Water problems in the Great Lakes — the world’s largest freshwater system — have spiked in the last three years, largely because of agricultural pollution. Toledo draws its drinking water from Lake Erie.
Flooded by tides of phosphorus washed from fertilized farms, cattle feedlots and leaky septic systems, the most intensely developed of the Great Lakes is increasingly being choked each summer by thick mats of algae, much of it poisonous. What plagues Toledo and, experts say, potentially all 11 million lakeside residents, is increasingly a serious problem across the United States.
Lake Erie Algal Bloom

This satellite image provided by NOAA shows the algae bloom on Lake Erie in 2011 which according to NOAA was the worst in decades.

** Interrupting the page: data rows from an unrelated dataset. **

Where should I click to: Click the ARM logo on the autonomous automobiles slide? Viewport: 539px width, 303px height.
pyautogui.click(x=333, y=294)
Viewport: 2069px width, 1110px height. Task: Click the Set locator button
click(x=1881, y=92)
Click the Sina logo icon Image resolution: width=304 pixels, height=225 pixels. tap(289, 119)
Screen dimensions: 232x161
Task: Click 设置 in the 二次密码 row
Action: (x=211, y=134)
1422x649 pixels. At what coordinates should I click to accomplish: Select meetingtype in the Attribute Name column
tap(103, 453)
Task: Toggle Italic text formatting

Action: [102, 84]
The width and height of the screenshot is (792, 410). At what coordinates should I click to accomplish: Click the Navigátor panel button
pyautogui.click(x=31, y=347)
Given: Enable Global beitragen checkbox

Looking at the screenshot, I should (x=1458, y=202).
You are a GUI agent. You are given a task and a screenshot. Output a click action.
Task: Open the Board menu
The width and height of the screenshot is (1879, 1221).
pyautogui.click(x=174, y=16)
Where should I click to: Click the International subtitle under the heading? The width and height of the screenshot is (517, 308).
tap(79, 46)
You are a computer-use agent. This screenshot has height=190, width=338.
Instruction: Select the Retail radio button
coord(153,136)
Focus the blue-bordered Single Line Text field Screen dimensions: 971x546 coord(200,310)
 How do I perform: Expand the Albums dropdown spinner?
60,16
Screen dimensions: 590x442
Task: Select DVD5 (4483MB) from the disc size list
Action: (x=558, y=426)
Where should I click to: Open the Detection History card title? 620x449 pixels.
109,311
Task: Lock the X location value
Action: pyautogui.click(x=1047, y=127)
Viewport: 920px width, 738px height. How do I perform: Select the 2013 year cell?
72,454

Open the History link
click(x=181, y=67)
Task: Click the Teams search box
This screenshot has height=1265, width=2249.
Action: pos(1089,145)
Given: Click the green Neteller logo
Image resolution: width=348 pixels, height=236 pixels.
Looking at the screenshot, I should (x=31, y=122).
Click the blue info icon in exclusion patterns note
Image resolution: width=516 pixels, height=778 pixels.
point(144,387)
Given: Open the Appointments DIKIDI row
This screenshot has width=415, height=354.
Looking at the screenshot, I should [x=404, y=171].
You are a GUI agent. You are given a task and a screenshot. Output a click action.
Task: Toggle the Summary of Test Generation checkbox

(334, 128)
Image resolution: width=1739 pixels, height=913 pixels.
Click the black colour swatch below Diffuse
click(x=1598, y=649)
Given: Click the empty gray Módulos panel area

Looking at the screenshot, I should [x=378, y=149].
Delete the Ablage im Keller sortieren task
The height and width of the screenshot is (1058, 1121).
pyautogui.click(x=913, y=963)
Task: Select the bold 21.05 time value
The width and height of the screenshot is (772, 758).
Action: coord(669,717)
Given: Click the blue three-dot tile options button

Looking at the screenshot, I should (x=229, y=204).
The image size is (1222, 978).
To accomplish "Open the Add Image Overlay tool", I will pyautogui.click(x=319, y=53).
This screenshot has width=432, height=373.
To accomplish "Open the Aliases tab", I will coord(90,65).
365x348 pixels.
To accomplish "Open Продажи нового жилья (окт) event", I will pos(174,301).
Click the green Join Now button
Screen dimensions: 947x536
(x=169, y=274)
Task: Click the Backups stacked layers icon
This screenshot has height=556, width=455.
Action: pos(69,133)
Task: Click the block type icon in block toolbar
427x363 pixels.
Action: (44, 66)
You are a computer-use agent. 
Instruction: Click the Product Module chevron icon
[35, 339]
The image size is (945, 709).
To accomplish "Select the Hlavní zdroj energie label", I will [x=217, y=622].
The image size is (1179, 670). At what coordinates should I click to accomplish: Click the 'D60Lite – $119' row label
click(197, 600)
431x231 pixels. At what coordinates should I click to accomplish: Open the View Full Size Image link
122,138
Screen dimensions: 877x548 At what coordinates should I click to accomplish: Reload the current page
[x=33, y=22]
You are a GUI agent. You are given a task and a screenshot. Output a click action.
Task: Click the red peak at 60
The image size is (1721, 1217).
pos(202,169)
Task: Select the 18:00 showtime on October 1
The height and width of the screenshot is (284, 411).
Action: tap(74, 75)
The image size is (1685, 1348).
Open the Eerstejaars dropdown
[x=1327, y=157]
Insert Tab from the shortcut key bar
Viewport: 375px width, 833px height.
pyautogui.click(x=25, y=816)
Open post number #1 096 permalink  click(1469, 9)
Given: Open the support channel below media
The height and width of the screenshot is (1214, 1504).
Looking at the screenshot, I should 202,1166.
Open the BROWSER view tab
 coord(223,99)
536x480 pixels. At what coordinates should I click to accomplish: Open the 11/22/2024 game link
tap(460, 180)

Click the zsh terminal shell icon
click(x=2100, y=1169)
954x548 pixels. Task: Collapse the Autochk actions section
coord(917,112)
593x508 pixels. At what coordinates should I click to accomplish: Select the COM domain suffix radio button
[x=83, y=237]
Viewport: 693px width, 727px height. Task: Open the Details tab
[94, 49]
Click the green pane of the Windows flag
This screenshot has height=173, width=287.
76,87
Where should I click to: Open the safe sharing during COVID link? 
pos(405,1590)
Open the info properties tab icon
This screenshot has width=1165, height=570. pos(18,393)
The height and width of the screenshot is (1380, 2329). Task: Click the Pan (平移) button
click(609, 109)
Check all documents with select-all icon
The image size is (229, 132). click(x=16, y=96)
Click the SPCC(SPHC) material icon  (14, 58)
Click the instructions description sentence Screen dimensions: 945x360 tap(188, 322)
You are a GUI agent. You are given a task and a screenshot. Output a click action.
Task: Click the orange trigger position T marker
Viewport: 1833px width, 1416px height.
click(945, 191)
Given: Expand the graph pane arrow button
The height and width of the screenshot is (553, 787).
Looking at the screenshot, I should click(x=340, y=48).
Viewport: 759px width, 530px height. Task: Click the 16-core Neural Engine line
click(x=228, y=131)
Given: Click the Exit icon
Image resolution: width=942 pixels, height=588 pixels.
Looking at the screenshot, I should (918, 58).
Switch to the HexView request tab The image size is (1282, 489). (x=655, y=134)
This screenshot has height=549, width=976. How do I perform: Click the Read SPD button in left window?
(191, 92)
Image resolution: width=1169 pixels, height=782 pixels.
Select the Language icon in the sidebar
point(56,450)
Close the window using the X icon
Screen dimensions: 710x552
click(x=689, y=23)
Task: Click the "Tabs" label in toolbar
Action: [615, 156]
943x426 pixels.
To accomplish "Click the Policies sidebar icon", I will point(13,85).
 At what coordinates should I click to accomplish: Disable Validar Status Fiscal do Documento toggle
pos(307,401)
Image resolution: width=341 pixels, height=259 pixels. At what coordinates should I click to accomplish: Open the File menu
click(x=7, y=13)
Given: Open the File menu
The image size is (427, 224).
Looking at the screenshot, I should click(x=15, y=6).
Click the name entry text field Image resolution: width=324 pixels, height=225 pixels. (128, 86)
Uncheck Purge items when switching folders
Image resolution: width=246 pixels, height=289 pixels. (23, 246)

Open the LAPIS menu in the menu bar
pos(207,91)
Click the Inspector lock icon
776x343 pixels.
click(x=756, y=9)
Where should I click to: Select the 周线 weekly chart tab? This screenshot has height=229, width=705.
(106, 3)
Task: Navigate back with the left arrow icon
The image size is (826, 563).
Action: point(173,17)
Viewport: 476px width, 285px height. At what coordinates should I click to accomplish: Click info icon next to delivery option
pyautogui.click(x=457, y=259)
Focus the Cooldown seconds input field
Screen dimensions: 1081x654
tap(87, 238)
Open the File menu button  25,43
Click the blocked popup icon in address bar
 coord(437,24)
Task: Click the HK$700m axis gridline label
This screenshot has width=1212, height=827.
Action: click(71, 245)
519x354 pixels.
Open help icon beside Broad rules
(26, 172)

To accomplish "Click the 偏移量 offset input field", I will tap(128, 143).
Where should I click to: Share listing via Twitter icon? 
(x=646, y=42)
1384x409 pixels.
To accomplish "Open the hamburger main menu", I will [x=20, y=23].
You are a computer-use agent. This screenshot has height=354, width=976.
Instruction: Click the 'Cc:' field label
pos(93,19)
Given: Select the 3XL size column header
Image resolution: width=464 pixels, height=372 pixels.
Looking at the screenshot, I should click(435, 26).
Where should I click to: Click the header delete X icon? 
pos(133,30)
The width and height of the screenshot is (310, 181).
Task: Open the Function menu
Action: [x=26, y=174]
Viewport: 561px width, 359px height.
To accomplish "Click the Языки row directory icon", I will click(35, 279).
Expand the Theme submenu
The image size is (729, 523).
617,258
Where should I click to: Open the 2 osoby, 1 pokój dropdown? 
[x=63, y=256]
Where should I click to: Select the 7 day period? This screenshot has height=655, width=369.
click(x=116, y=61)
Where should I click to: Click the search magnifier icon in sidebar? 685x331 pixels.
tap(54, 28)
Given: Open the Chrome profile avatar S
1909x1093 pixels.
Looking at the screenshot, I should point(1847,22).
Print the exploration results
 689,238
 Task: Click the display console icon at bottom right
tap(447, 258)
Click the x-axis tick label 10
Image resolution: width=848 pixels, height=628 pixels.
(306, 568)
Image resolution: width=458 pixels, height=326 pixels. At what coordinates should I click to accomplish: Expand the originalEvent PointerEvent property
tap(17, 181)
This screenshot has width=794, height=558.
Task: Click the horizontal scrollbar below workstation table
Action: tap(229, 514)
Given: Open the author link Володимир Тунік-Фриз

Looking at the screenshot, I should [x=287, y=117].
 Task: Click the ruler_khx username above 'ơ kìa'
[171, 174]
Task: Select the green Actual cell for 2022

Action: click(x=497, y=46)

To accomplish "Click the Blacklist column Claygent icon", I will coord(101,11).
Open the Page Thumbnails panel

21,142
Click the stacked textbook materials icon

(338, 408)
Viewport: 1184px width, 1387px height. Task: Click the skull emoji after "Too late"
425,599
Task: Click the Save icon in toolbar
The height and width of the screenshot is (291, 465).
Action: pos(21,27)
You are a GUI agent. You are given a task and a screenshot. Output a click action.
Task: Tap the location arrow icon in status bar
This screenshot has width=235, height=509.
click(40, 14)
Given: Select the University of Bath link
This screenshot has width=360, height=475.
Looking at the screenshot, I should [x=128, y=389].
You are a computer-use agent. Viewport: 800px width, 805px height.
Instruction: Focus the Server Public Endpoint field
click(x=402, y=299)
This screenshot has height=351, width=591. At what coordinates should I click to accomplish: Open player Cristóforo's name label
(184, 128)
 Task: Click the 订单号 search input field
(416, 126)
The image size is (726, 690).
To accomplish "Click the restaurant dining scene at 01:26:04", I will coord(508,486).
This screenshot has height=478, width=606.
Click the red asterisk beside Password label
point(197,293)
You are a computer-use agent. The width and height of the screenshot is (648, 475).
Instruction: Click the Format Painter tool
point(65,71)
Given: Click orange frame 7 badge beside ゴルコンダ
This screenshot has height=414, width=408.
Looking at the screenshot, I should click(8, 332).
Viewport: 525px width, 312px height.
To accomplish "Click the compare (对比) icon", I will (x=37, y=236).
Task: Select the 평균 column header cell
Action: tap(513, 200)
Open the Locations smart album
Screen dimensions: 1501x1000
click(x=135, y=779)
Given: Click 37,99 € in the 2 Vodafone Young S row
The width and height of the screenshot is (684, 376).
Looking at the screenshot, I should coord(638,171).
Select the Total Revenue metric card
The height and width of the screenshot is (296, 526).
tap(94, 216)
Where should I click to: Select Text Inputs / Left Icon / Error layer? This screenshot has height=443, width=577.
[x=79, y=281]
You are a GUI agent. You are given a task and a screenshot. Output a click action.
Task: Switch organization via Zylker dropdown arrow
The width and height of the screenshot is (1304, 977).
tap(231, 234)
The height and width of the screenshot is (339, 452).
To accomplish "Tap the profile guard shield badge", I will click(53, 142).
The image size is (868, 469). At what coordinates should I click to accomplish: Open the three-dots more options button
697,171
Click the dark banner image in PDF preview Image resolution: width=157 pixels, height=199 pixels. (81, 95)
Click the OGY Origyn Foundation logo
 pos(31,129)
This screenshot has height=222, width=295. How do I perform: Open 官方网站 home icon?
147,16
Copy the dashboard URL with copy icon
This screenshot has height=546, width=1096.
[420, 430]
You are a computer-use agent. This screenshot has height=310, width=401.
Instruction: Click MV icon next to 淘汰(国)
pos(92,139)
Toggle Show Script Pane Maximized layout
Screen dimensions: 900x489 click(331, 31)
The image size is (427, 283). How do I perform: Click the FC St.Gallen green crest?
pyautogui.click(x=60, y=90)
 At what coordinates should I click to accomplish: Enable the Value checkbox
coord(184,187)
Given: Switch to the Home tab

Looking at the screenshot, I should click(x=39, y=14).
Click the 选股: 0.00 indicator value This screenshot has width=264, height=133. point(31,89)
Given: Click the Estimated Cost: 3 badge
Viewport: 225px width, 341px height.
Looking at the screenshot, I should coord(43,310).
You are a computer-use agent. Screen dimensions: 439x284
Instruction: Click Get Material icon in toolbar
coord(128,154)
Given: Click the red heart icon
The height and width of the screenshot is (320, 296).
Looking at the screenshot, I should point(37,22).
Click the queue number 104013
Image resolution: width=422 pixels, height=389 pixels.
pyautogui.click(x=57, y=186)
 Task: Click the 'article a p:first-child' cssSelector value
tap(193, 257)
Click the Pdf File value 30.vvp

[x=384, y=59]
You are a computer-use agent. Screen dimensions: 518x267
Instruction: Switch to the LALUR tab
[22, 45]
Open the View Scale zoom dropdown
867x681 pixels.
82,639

But while there is talk of action — and particularly in Ohio, real action — there also is widespread agreement that efforts to address the problem have fallen woefully short. And the troubles are not restricted to the Great Lakes. Poisonous algae are found in polluted inland lakes from Minnesota to Nebraska to California, and even in the glacial-era kettle ponds of Cape Cod in Massachusetts.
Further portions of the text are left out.